課題の内容
a) ページ本文の内容を2文にまとめてください。
b) 「早春賦」を載せたページ本文を、途切れたところから書き継いでください。

ページ本文
2019年10月5日

秋は名のみの・・・


    早春賦


1、春は名のみの風の寒さや

谷の鶯歌は覚えど 時にあらずと声も立てず
          
時にあらずと声も立てず


2、氷解けさり 葦は角ぐむ

さては時ぞと思ふあやにく 今日も昨日も雪の空

今日も昨日も雪の空


3、春と聞かねば知らでありしを

聞けば急かるる胸の思いを いかにせよとのこのごろか

いかにせよとのこのごろか


(母の古い手帖より)






5 件のコメント:

  1. Ciao Takeoさん
    谷の鶯歌は覚えど 時にあらずと声も立てず 、、時にあらずと声も立てず
    美しいなあ
    韻の響きと言い、
    日本語って本当はこんなに美しい風雅な言葉なんですよね、、
    やすやすと美しい早春の風景が脳裏に描き出され、
    心にしっくり、すとんと落ちてきて、じんわり懐かしい思いが胸に拡がります
    昨今のスマホ ピープルたちが使うお馬鹿な短縮言葉とか、彼らの書き言葉とかの汚さ、下品さが改めて苦々しく思い出されます。

    さて
    無事手術を終え、木曜日に家に戻ってきました。苦笑
    病院ではいろいろ考える事が多かったです。
    私が今までいかに 「老い」とか「死」を表面的に認識していたか、も、思い知らされました。
    私は今まで、「老いる」ことも「死ぬ」ことも、ただ受け入れればいいだけで、そんなに難しくないのではないかと考えていました。
    でも、本当はとても難しい事、(私はまだ経験していないので、それでもまだ、はっきりと語れませんが)、厳しい事なのだと思いました。

入力データ

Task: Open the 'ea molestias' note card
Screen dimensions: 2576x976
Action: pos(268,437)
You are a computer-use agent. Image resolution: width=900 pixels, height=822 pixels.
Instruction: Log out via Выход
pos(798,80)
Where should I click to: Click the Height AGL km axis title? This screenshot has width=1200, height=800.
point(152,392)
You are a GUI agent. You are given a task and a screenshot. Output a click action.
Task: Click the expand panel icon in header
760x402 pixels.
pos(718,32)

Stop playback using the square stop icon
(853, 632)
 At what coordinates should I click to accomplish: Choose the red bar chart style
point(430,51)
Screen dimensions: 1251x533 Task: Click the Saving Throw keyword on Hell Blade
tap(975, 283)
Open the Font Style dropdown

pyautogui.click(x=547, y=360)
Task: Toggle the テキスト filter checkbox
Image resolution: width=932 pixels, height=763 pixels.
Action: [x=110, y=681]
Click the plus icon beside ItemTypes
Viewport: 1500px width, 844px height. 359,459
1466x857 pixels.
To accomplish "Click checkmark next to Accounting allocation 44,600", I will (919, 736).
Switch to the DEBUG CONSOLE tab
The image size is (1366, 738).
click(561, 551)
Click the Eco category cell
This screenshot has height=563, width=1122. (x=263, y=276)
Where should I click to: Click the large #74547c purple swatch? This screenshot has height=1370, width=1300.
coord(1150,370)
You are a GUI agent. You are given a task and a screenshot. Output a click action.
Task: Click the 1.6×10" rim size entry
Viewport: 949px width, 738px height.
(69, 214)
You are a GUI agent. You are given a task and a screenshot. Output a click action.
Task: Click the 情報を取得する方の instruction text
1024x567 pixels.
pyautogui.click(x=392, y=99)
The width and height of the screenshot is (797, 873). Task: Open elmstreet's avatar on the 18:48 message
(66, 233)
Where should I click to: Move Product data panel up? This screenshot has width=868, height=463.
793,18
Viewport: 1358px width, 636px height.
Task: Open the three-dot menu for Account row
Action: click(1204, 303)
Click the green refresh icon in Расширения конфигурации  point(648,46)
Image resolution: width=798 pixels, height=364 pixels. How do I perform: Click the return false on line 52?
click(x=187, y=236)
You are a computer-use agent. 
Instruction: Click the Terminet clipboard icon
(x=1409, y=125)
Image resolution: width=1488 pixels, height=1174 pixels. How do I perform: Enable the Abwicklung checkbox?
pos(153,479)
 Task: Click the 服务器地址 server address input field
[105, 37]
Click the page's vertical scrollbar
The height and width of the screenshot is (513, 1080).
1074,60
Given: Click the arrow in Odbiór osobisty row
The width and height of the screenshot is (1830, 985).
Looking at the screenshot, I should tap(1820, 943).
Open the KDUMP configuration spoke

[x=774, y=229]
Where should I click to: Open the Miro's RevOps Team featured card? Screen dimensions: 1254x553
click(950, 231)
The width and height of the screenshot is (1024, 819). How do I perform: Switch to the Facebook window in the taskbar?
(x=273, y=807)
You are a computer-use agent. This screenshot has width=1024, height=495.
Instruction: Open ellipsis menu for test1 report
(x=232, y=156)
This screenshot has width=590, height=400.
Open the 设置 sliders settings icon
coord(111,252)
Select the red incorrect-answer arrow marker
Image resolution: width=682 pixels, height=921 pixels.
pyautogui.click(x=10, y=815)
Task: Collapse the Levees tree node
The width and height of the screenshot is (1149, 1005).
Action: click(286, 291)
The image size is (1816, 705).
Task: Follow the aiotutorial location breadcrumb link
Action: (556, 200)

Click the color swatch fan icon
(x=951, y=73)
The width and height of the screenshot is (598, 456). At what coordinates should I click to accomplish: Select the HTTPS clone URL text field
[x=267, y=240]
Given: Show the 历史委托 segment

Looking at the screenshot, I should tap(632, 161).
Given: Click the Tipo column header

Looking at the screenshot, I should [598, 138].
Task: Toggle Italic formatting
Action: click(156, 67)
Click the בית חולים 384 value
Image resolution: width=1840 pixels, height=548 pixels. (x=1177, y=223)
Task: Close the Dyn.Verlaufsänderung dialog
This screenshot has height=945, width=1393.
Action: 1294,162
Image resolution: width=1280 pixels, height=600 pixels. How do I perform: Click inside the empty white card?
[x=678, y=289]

課題への解答
a) 2019年10月5日付の投稿で、「早春賦」の1番から3番までの歌詞が「母の古い手帖より」として掲載されています。寄せられたコメントの一つは、この歌詞に表れた日本語の美しさを称えたうえで、無事に手術を終えて木曜日に帰宅したこと、そして入院中に「老い」や「死」を受け入れることの難しさを思い知ったことを伝えています。

b)
    病院には、年取った方が比較的多いです。
    年取ったら、それを受け入れればそれでいいのだと思っていましたが、そんな簡単なことではなさそうです。
    自分の思い通りにならなくなるかもしれない自分の手足や意識、それらを思い通りにならない手足や意識でどう御していけというのか。
    想像した通りになど行くわけがないのだ。と言うのが私が気づいた事です。
    死ぬ、という事も、私は生の執着が特に強くありませんから、その時が来たら来たで受け入れればよいのだ、などと考えていましたが、そんな簡単なものではないと感じました。
    生と死の間にある境界線を超えるって、すごく厳しい事なんじゃあないかと、感じています。
    そして、この機会に救急車搬送やら、緊急入院やら、検査やら、それに伴う絶食やら、そして手術やら、痛みやらをいろいろ経験して、私の、生きるということ、そして自分の生に対する見方が少し変わりました。

    Takeo さん、ふたつさん私のために祈ってくださってありがとうございました。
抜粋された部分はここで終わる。